Spark: Make maxRecordPerMicrobatch a soft limit
About the change
Make maxRecordsPerMicrobatch a soft limit, as the cases like for ex max number of records is less than the totalRecords of a file, would expect us to read the file partially (current behavior), this can't be just a row group boundary or something which we can incorporate in our scan tasks as if like splitting it at the record count cutoff, hence its very difficult to define the boundary, it would be better if we make the make this a soft limit as if and when including a file if it can be contained within the limit its fine, otherwise include the whole file and be done with that particular micro-batch stream.
This change is motivated by two major factors :
- stream being stuck presently leading to poor UX https://github.com/apache/iceberg/pull/12217#discussion_r1962211721
- Softlimit is what other solution enforce for ex : delta doc
maxBytesPerTrigger: How much data gets processed in each micro-batch. This option sets a “soft max”, meaning that a batch processes approximately this amount of data and may process more than the limit in order to make the streaming query move forward in cases when the smallest input unit is larger than this limit. This is not set by default.
Testing done
Modified the existing UT which mimics stuckness to pass now.
seems un-related failure
TestRewriteDataFilesAction > testParallelPartialProgressWithMaxFailedCommitsLargerThanTotalFileGroup() > formatVersion = 2 FAILED
java.lang.RuntimeException: partial-progress.enabled is true but 1 rewrite commits failed. This is more than the maximum allowed failures of 0. Check the logs to determine why the individual commits failed.
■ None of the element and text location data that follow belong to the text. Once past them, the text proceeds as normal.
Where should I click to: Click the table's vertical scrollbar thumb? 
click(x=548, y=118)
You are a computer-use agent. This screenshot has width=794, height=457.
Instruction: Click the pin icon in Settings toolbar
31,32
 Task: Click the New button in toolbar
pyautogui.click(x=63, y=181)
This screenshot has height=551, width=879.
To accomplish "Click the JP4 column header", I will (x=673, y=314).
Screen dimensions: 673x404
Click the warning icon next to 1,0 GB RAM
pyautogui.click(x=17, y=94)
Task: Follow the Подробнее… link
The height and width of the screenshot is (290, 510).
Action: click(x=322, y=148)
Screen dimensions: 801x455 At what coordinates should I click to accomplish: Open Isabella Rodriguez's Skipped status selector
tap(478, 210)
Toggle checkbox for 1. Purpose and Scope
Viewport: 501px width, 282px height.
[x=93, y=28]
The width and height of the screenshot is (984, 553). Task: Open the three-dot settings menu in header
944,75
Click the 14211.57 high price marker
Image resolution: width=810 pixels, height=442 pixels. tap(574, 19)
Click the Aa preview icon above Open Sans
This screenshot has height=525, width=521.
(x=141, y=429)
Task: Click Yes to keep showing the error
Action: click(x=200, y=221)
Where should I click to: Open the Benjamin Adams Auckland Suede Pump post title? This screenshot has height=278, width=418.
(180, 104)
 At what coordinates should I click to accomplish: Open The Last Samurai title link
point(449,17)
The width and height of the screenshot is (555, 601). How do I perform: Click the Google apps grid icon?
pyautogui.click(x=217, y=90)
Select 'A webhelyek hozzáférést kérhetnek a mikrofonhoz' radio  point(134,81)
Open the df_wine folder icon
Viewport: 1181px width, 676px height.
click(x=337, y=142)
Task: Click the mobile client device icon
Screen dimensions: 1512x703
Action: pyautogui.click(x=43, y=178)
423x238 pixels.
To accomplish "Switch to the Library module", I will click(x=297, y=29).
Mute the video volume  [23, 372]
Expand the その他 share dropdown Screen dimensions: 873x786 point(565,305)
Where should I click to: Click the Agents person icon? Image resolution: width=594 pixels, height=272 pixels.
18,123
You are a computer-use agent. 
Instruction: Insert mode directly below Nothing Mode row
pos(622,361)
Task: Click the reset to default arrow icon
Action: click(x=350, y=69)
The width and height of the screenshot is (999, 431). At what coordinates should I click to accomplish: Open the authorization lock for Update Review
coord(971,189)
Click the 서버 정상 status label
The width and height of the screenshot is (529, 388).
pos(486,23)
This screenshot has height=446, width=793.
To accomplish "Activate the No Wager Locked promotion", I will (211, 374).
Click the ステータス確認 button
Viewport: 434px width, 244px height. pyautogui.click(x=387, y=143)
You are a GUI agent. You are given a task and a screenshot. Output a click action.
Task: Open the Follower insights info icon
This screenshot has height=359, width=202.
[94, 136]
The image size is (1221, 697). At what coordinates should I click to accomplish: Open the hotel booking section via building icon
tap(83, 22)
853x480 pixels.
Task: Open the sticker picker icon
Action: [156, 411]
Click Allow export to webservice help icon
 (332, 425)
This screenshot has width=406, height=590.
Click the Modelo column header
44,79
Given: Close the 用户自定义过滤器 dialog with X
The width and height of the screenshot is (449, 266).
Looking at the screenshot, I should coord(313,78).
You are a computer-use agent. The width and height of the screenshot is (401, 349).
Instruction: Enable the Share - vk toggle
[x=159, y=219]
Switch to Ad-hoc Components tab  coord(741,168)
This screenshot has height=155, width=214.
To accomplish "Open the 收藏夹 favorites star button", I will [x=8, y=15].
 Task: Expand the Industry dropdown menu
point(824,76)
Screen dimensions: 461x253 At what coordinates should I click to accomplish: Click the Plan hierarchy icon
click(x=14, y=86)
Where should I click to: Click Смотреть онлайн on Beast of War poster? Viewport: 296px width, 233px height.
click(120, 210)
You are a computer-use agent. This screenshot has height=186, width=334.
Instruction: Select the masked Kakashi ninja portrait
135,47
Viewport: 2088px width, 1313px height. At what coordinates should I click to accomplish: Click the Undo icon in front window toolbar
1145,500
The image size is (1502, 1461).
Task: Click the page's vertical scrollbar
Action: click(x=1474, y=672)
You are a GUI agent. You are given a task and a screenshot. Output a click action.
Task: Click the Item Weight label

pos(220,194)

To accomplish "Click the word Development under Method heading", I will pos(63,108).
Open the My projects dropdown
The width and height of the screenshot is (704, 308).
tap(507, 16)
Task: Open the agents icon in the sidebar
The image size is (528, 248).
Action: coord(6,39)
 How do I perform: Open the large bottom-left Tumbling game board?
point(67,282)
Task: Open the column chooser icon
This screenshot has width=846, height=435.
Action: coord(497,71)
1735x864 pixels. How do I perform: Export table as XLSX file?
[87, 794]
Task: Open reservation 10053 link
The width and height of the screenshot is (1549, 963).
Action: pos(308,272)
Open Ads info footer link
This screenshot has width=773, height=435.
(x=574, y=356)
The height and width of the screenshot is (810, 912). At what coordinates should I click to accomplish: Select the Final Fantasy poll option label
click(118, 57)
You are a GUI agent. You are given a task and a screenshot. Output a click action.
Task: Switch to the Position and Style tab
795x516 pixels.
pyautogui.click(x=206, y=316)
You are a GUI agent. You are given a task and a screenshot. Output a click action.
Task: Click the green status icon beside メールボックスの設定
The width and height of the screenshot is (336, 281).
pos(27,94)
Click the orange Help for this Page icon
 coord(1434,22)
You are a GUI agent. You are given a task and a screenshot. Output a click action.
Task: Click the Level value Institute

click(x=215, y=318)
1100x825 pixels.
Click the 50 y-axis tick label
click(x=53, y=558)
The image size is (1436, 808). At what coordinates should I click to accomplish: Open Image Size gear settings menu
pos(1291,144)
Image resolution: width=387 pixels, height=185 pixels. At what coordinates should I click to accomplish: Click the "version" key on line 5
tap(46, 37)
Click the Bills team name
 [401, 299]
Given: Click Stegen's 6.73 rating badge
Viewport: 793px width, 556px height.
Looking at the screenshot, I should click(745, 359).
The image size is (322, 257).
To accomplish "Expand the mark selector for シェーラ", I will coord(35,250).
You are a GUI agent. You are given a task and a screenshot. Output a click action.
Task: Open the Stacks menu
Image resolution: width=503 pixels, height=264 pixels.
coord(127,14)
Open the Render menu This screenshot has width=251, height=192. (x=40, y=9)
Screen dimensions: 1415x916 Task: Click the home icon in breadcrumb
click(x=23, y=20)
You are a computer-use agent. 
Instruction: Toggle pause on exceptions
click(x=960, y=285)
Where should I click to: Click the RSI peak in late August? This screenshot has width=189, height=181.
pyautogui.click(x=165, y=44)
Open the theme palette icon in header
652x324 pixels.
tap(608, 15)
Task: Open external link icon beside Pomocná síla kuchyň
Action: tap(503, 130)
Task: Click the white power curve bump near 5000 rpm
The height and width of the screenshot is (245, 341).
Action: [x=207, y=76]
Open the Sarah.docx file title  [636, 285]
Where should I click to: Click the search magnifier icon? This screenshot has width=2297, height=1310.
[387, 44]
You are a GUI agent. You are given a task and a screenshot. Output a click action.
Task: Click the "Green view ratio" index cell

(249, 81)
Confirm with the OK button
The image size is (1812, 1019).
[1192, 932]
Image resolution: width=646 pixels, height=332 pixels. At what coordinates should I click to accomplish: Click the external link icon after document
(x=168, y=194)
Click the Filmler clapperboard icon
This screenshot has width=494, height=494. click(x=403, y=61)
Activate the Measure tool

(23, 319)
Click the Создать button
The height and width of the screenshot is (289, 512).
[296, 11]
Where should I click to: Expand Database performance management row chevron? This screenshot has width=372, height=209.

If this is persistent it may help to increase partial-progress.max-commits which will split the rewrite operation into smaller commits.
at org.apache.iceberg.spark.actions.RewriteDataFilesSparkAction.doExecuteWithPartialProgress(RewriteDataFilesSparkAction.java:400)
at org.apache.iceberg.spark.actions.RewriteDataFilesSparkAction.execute(RewriteDataFilesSparkAction.java:187)